Inovação

Novo telescópio elimina ruído espacial na busca por mundos distantes semelhantes à Terra

Foto: NASA Hubble Space Telescope/unsplash

Investigadores financiados pela União Europeia (UE) estão a desenvolver novos telescópios poderosos para ajudar a descobrir planetas semelhantes à Terra em torno de estrelas distantes e avançar na busca por vida extraterrestre.

Entre os milhares de milhões de galáxias e estrelas do universo, só se conhece um lugar que alberga vida: a Terra. No entanto, a esperança de encontrar outros mundos habitáveis leva os cientistas a buscar métodos cada vez mais inteligentes nas suas pesquisas.

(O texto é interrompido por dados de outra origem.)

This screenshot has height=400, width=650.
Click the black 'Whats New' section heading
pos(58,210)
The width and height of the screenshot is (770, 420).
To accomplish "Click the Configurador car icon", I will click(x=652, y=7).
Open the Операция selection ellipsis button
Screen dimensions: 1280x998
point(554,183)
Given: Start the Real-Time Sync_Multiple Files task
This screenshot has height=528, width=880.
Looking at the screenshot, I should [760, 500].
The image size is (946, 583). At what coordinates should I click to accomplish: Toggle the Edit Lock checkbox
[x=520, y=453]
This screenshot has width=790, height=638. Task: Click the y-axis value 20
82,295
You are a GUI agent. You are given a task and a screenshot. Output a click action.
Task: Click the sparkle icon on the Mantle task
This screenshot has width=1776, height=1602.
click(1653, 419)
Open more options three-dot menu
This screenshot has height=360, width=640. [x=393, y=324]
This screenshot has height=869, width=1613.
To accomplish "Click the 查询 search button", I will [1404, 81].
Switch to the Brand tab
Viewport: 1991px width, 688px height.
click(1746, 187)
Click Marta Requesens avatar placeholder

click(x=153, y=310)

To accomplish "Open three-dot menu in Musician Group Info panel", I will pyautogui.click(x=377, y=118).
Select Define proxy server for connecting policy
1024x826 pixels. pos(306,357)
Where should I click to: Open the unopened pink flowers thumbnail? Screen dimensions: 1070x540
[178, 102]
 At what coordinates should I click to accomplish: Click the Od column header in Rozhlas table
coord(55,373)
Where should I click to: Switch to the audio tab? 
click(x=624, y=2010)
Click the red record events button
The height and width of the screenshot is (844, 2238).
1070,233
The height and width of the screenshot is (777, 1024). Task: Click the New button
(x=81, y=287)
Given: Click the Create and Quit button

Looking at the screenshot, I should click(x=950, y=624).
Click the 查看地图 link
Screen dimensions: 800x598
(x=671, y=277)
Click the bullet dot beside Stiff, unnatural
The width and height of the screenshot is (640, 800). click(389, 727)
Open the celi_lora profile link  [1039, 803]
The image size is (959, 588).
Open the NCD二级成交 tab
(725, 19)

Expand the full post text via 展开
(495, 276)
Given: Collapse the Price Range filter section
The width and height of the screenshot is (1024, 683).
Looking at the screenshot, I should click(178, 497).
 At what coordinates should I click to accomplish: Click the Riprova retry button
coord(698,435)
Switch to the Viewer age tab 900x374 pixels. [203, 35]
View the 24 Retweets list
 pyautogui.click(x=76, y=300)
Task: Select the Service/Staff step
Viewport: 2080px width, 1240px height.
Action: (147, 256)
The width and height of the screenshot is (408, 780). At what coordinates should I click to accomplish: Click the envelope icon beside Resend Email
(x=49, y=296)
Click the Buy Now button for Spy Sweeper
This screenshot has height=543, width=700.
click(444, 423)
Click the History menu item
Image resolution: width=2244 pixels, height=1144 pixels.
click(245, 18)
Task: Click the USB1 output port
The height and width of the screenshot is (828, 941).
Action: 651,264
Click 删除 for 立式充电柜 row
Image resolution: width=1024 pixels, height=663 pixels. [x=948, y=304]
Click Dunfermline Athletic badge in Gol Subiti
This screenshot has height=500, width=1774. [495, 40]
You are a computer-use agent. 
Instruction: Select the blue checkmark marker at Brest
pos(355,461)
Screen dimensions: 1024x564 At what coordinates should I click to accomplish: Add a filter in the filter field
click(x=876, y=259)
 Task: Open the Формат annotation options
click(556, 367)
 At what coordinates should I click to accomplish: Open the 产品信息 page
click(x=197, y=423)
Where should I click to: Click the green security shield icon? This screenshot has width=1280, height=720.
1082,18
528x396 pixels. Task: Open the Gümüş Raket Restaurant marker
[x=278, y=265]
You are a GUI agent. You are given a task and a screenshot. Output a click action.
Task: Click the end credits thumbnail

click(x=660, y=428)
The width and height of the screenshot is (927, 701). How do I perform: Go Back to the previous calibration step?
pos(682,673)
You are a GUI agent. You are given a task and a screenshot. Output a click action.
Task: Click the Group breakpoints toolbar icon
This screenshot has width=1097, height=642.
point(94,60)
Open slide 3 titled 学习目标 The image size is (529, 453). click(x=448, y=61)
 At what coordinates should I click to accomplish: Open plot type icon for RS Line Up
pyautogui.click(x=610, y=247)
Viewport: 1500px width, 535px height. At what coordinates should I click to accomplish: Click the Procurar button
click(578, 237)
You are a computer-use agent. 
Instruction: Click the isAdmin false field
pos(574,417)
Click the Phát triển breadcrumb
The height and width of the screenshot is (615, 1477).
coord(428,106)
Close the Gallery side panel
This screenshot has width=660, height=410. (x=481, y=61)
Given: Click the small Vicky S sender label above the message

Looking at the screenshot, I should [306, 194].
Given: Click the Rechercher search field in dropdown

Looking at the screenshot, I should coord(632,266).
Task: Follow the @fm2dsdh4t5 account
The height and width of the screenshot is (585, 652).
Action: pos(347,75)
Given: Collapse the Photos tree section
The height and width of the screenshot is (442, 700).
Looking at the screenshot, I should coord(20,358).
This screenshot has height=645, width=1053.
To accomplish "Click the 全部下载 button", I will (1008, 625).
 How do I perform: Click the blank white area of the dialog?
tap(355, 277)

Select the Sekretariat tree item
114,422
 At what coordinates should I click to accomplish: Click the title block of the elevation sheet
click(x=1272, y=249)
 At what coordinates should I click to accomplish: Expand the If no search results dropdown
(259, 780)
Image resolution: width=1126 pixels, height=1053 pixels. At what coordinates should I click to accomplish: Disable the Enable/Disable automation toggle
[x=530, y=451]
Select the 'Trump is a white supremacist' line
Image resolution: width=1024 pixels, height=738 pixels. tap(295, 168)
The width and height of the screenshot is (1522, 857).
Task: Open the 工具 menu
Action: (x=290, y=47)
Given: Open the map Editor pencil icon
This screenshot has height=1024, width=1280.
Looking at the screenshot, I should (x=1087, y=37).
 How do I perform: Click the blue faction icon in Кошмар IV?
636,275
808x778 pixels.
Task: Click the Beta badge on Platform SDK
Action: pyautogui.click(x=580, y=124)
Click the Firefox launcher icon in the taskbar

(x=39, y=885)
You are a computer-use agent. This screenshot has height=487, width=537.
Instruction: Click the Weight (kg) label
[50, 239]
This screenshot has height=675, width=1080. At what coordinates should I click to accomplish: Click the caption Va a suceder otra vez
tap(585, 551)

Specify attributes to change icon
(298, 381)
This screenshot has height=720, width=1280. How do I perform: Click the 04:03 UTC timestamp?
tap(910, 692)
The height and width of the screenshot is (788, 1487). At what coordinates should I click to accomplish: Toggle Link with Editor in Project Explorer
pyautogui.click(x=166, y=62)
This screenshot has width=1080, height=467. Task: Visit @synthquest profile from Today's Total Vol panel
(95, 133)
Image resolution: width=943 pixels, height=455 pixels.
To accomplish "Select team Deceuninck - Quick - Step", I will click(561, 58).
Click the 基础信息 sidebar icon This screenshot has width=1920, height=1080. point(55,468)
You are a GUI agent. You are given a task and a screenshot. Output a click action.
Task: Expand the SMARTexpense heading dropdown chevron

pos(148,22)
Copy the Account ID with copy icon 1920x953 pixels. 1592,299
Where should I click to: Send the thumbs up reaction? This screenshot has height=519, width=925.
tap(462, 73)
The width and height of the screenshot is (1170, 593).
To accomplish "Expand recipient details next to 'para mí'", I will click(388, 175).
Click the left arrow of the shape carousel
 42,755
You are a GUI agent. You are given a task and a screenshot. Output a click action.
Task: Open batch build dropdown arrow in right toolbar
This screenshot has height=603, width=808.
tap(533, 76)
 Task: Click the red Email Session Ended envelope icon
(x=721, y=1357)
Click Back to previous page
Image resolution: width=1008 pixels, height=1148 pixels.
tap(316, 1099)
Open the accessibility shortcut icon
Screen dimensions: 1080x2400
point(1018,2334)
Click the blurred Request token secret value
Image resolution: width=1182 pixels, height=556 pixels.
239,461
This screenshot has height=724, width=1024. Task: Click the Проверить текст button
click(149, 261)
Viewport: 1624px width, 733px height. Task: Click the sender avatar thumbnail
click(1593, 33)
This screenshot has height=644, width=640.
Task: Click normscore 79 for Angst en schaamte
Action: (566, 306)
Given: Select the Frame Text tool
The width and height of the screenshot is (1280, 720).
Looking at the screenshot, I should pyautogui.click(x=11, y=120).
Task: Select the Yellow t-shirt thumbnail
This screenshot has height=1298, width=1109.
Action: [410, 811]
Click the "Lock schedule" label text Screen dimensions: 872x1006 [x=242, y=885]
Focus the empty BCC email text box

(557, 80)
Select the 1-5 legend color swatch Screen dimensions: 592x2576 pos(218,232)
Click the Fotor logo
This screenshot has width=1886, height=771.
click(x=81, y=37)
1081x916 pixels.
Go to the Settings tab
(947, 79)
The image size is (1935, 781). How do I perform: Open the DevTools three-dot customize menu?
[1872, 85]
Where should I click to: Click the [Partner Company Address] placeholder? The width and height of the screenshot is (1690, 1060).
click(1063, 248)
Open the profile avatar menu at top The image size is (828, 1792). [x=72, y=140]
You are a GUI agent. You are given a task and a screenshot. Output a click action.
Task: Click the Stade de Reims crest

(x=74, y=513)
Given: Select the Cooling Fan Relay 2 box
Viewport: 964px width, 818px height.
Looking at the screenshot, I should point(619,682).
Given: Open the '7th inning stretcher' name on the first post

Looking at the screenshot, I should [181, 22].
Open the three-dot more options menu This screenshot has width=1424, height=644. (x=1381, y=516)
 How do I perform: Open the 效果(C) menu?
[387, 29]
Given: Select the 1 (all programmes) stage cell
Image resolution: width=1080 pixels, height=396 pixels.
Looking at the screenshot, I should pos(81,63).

Apesar de terem catalogado cerca de seis mil exoplanetas, ainda não foi identificada uma réplica da Terra - um planeta de tamanho semelhante que orbita uma estrela como o nosso Sol numa posição semelhante à nossa. Isso não é por falta de esforço. Reflete antes, os desafios envolvidos.

Embora os cientistas tenham encontrado planetas rochosos semelhantes em tamanho à Terra em torno de estrelas anãs vermelhas menores, aqueles em torno de estrelas semelhantes ao Sol são muito mais difíceis de detetar porque parecem comparativamente menores em relação às suas estrelas hospedeiras mais brilhantes. No entanto, um novo telescópio poderá ajudar os investigadores nessa busca.

Isso poderia expandir a nossa busca por habitabilidade na galáxia. Sabemos que a Terra tem o tamanho e a distância certos em relação à sua estrela hospedeira para sustentar água e vida. Será que o mesmo se aplica a outros lugares?

Filtrar o ruído

Nuno Santos, um dos principais astrofísicos portugueses e uma das forças motrizes por trás da exploração de exoplanetas na Europa, lidera uma equipa de investigadores financiada pela UE que desenvolve novas ferramentas de observação. Estas ferramentas ajudarão a eliminar a interferência criada por estes "sóis" distantes e ardentes.

Um dos principais obstáculos é o "ruído" gerado por estrelas como o nosso Sol.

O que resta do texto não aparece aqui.